Chris Marden, a first lieutenant in the Army Reserves, opted out of wearing a T-shirt and basketball shorts -- wearing 60 pounds of his gear instead on a warm day in New England.

"I figured let’s go do this and take it a notch up," said Marden. "So we’re out here in full bunker gear, and what better way to remember the fallen and honor them than to run in what they made the ultimate sacrifice in.”

Many police officers and firefighters took part in Sunday's race, including Quincy police officer Seekonk Officer Mike Knox and Quincy Officer Jimmy Dalton.

"There’s a group of 10 or 15 of us running and it’s for a good cause, and something we wanted to do it as a group,” Dalton said.

But not everyone needed to run in the race to show their support.

Michael Studer, 11, was on the sidelines at the race, showing support for his father who was running.

"I think we should all give thanks for all the first responders who definitely helped us and fought for our country, and [we're] running for a good cause,” Michael said.
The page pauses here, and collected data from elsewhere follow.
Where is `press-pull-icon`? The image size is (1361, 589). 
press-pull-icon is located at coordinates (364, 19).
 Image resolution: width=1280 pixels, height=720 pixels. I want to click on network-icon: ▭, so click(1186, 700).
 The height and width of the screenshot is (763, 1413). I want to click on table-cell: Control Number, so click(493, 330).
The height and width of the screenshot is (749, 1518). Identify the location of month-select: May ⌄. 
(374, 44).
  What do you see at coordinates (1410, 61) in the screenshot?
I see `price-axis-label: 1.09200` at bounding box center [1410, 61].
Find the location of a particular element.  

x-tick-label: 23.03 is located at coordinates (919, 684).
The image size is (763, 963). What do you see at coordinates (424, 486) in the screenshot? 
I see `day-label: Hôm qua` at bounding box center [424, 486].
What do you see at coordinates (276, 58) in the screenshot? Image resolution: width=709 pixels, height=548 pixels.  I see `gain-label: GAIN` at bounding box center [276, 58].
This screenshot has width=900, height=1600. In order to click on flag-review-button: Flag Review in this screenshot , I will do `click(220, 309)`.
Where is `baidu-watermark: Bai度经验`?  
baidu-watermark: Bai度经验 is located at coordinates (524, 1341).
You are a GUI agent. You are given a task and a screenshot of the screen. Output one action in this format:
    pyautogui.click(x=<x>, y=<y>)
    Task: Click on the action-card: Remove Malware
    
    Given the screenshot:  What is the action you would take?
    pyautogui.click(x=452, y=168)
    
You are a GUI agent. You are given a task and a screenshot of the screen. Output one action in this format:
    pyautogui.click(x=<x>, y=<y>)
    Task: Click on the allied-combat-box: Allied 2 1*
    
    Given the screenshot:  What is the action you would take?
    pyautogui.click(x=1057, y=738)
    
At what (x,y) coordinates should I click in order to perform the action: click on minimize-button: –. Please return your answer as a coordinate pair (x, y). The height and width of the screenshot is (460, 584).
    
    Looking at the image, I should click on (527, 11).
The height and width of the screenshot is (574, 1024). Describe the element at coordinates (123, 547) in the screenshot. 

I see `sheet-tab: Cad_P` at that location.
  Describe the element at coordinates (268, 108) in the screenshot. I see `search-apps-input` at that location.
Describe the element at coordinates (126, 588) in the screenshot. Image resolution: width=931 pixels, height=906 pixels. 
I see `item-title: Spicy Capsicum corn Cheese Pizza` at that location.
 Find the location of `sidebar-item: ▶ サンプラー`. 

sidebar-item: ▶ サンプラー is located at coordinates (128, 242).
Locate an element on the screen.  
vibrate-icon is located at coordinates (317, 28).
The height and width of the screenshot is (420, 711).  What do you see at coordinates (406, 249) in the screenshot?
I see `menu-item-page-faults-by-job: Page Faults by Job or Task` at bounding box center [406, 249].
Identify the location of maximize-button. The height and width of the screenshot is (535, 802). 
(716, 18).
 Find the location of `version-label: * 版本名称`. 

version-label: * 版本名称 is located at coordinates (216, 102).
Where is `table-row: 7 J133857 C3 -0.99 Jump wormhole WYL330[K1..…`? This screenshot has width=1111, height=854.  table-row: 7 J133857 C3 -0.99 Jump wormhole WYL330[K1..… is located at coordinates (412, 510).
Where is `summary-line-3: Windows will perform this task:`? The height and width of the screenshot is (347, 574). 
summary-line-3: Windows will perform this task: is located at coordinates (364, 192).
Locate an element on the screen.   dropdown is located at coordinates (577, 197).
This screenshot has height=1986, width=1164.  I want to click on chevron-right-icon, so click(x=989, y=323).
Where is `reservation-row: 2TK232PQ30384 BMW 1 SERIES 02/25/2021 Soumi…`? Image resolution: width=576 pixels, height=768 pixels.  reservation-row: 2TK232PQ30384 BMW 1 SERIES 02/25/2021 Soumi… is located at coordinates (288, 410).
The race began and finished on Seaport Boulevard, with the money raised going to local youth and community programs supported by the first responder community, as well as several other local charities.

The Boston Run to Remember was started by police officers and their friends to show support for first responders who lost their lives in the line of duty.

“We appreciate their efforts to recognize the sacrifice of law enforcement officers and first responders, while also doing good for the community,” said Melrose Police Chief Michael Lyle. “We are proud to support their efforts.”